Читать «Л.Толстой и Достоевский» онлайн - страница 75

Дмитрий Сергееевич Мережковский

Ну, а что, если бы он увидел собственными глазами Достоевского, которого он все-таки считал истинным художником, и даже «самым нужным для себя, близким человеком», – идущего закладывать штаны, чтобы достать два талера на телеграмму, – все так же ли презрительно пожимал бы он плечами, слыша мнение, что даже истинный художник иногда «творит ради денег», и что в разделении умственного и ручного труда есть нечто узкое, умерщвляющее жизнь, несоизмеримое с жизнью, как и почти во всех подобных умозрительных отвлеченностях? Я, впрочем, думаю, что в столь поверхностных чувствах и мыслях Л. Толстого о литературе, о труде и нужде сказывается не грубость и черствость сердца, свойственная сытым, которые голодных не разумеют, а просто неопытность, совершенное незнание действительной жизни, с известной стороны, очень важной для нравственных осуждений.

Стремление к бесконечному совершенству, удовлетворение собственной художественной совести для Достоевского – вопрос жизни и смерти. «Не думайте, – пишет он Майкову в том же страшном 1869 году, – что я блины пеку: как бы ни вышло скверно и гадко то, что я пишу, но мысль романа и работа его – все-таки мне-то, бедному, то есть автору, дороже всего на свете! Это не блин, а самая дорогая для меня идея, и давнишняя. Разумеется, испакощу, но что же делать!» – «Верите ли, несмотря, что уже три года записывалась, иную главу напишу да и забракую, вновь напишу и вновь напишу». Кончая одно из прекраснейших и глубочайших своих созданий, «Идиота», он жалуется: «Романом я недоволен до отвращения… Теперь сделаю последнее усилие на 3-ю часть. Если поправлю роман – поправлюсь сам, если нет, то я погиб». И перед отъездом за границу, во время работы над «Преступлением и наказанием»: «В конце ноября было много написано и готово; я все сжег; теперь в том можно признаться. Мне не понравилось самому. Новая форма, новый план меня увлек, и я начал сызнова».

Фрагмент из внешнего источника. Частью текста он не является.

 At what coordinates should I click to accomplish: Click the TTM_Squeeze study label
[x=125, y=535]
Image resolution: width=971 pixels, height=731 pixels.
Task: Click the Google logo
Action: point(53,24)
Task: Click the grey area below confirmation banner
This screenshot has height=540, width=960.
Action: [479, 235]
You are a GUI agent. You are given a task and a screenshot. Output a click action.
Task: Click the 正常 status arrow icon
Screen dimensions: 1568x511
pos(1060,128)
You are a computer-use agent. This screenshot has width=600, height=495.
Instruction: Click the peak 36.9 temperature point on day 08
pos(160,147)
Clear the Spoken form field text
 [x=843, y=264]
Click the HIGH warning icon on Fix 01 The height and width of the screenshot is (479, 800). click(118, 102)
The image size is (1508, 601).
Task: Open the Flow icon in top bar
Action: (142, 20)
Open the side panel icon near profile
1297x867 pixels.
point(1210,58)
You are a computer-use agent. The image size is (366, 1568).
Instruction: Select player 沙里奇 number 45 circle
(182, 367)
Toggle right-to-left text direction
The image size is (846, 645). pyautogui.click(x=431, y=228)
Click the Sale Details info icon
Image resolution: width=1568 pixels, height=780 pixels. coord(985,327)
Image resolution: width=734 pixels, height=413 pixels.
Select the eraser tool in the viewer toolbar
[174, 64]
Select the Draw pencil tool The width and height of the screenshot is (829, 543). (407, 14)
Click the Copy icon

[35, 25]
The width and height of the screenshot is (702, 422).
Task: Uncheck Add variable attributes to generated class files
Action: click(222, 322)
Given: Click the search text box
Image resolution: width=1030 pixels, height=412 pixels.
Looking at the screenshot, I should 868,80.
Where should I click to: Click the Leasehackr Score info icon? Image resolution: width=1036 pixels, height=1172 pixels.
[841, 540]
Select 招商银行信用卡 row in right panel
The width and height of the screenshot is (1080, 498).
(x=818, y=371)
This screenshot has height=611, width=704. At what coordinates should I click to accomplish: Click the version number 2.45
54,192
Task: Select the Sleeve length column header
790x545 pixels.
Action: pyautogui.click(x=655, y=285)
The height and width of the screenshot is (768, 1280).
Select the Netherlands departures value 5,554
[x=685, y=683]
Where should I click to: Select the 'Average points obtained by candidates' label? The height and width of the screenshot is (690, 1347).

«Я и вообще работаю нервно, с мукою и заботою, – говорит Достоевский, – когда я усиленно работаю, то болен даже физически». И в другом письме из Женевы: «Надо сильно, очень сильно работать. А между тем припадки добивают окончательно, и после каждого я суток по 4 с рассудком не могу собраться». – «Припадки стали уже повторяться каждую неделю, – вспоминает он последние дни в Петербурге, – а чувствовать и сознавать ясно это нервное и мозговое расстройство было невыносимо. Рассудок, действительно, расстраивался – это истина. Я это чувствовал; а расстройство нервов доводило иногда меня до бешеных минут». – «Сжигает меня какая-то внутренняя лихорадка, озноб, жар каждую ночь, и я худею ужасно». – «Каждые 10 дней по припадку, а потом дней 5 не опомнюсь. Пропащий я человек!»

«А между тем, все мне кажется, что я только что собираюсь жить, – признается он в одном из самых отчаянных писем. – Смешно, не правда ли? Кошачья живучесть!» – «Мне довелось видеть его в самые тяжелые минуты, после запрещения журнала, после смерти брата, в жестоких затруднениях от долгов, – рассказывает Страхов, – он никогда не падал духом до конца, и мне кажется, нельзя представить себе обстоятельств, которые могли бы подавить его. Это было особенно изумительно при его страшной впечатлительности, причем он обыкновенно не сдерживался, а предавался вполне своим волнениям. Как будто одно другому не только не мешало, а даже способствовало». – «Жизненности во мне столько запасено, что и не вычерпаешь!» – говорит сам Достоевский в одном из своих юношеских писем, и накануне смерти мог бы он повторить о себе то же самое словами Дмитрия Карамазова: «Я все поборю, все страдания, только бы сказать и говорить себе поминутно: я есмь! В тысяче мук – я есмь, в пытке корчусь – но есмь! В столпе сижу, но и я существую, солнце вижу, а не вижу солнца, то знаю, что оно есть. А знать, что есть солнце, – это уже вся жизнь».